Before the organization introduces ultrasound at a site, they confirm that the site has a stable referral system in place. They won’t integrate ultrasound at any facility where there’s not access to a higher level of care. Sometimes efforts are made to build referral capacity to allow for integration of ultrasound. But it’s not just the general community that’s benefitting. There are also professionals taking steps toward a better life; of the nurses that have been trained, six enrolled in medical school. “We believe this will improve the line of succession. We have an exit strategy. Eventually, we’ll be able to entirely hand this off to the Ugandans and then Malawians, and so on,” said DeStigter.

When it comes to getting support for Imaging the World’s work, DeStigter said the organization is not looking for older equipment since it can be challenging to find parts, people with the knowledge to repair the equipment or even to get customer support from the manufacturer on old equipment. Instead, she prefers either new equipment, or funding for the purchase of equipment.
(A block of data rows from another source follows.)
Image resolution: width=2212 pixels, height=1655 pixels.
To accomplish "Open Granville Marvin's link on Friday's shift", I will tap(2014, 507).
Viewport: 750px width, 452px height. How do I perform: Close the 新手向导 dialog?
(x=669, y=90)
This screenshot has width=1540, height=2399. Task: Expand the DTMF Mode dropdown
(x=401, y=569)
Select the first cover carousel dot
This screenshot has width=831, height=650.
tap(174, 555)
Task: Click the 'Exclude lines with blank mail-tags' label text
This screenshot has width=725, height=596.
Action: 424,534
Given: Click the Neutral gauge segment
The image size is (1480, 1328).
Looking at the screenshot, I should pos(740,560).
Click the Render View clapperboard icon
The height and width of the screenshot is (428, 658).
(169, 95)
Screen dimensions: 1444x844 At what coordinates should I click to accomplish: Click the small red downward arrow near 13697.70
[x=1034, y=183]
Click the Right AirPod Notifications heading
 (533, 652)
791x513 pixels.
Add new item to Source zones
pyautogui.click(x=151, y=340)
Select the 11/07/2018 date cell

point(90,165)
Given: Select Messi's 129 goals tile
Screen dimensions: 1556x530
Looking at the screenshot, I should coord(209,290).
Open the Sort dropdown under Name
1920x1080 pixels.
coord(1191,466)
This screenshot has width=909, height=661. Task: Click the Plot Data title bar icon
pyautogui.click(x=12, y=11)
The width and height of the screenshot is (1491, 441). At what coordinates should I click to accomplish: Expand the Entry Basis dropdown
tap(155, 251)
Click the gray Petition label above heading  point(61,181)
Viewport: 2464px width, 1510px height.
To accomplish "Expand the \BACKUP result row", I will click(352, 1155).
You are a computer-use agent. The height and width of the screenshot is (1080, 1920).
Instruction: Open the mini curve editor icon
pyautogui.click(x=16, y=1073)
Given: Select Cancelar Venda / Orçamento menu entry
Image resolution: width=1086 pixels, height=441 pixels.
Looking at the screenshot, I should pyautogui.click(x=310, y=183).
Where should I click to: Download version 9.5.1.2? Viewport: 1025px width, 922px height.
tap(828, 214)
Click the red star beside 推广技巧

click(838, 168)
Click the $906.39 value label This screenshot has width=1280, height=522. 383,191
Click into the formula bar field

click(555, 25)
In the future, DeStigter hopes to get the funding to expand their efforts to an area where there isn’t exactly an exit strategy needed, and that’s because it’s already where she lives, or more broadly, where she’s a citizen. “We’re looking to expand into rural areas even in high-income countries. By that, I mean the United States. We’ve cultivated a program that works really well and I would really like to see it be operational here. There are barriers to that, including nurses and midwives being able to scan independently in this country, but we need to find a way to improve outcomes at home too.”